**Do this**. Please state how many of the lines below contain the word "screenshot". Reply with the number alone.

**Given data**.
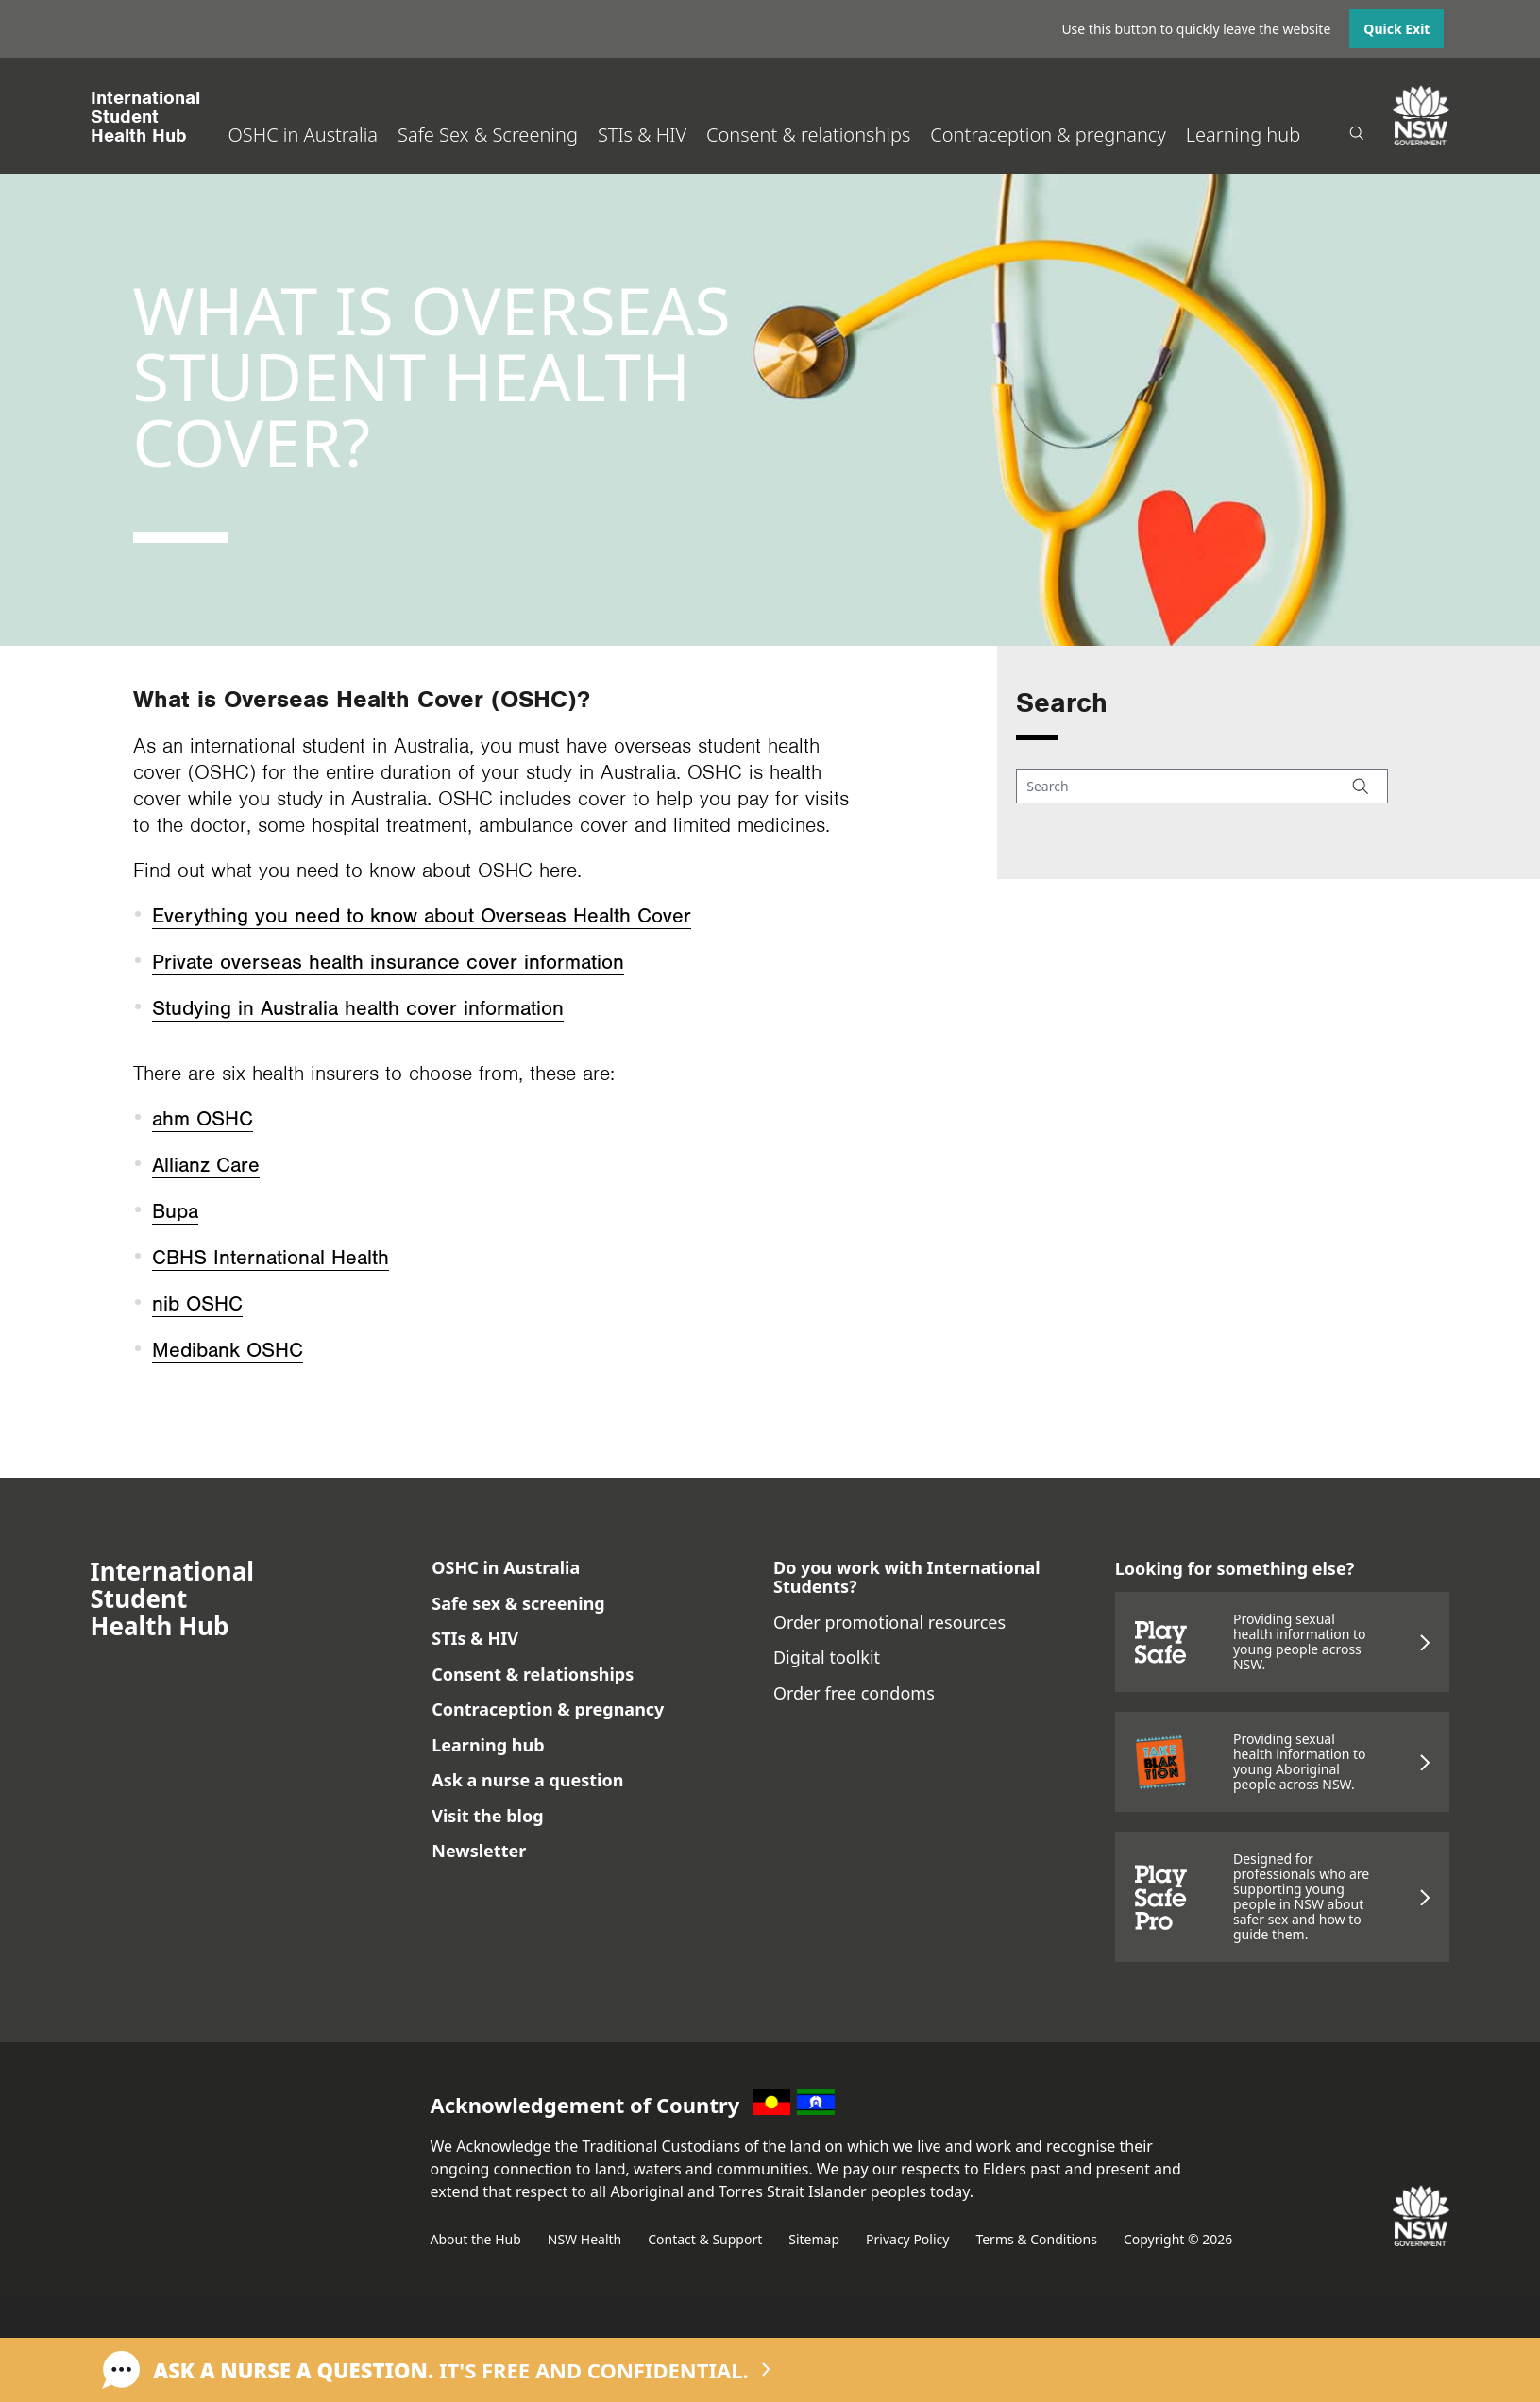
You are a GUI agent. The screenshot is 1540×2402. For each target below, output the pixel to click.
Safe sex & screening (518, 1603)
==
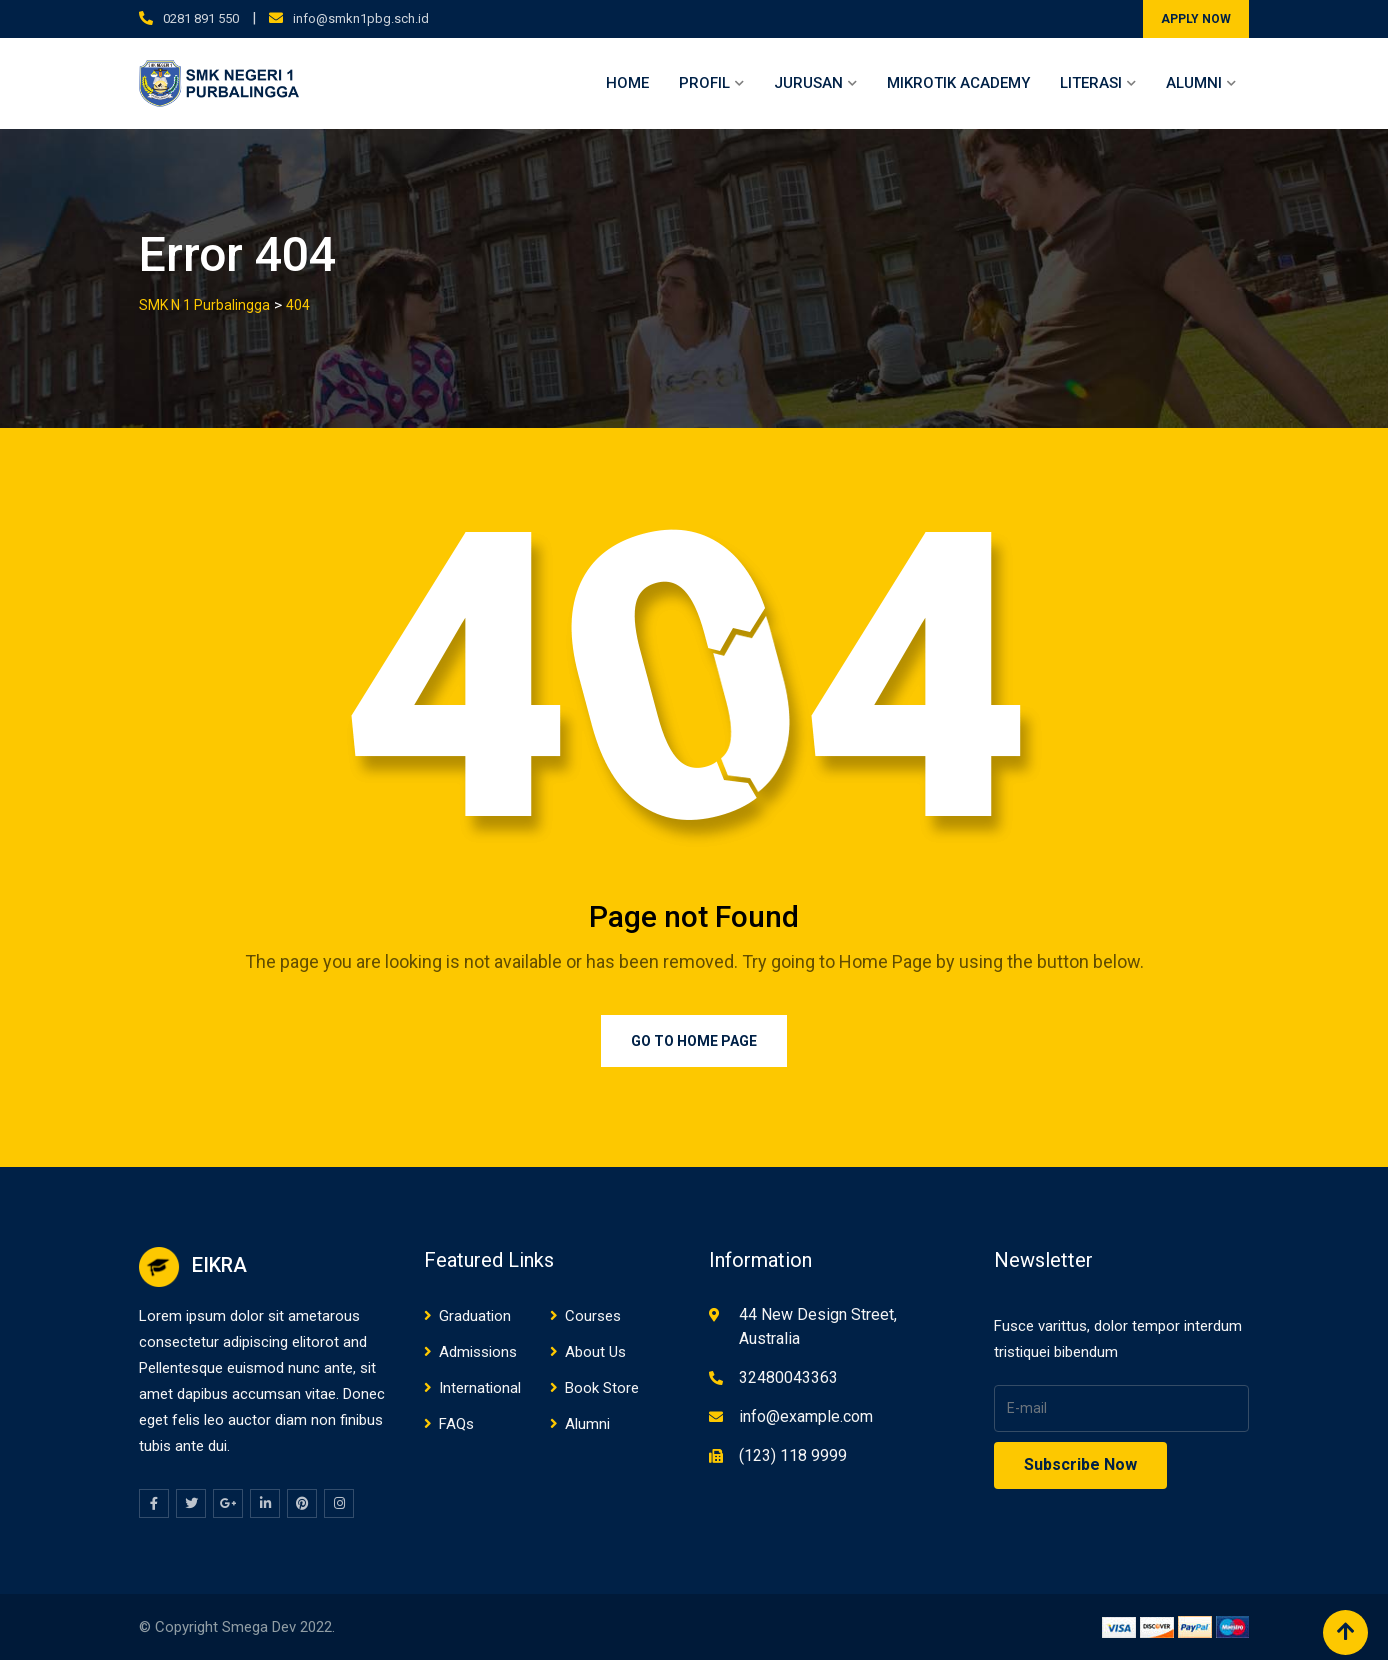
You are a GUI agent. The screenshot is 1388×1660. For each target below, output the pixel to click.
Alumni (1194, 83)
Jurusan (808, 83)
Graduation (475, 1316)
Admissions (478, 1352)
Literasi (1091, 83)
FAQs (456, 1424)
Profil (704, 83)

**The completed task**. 2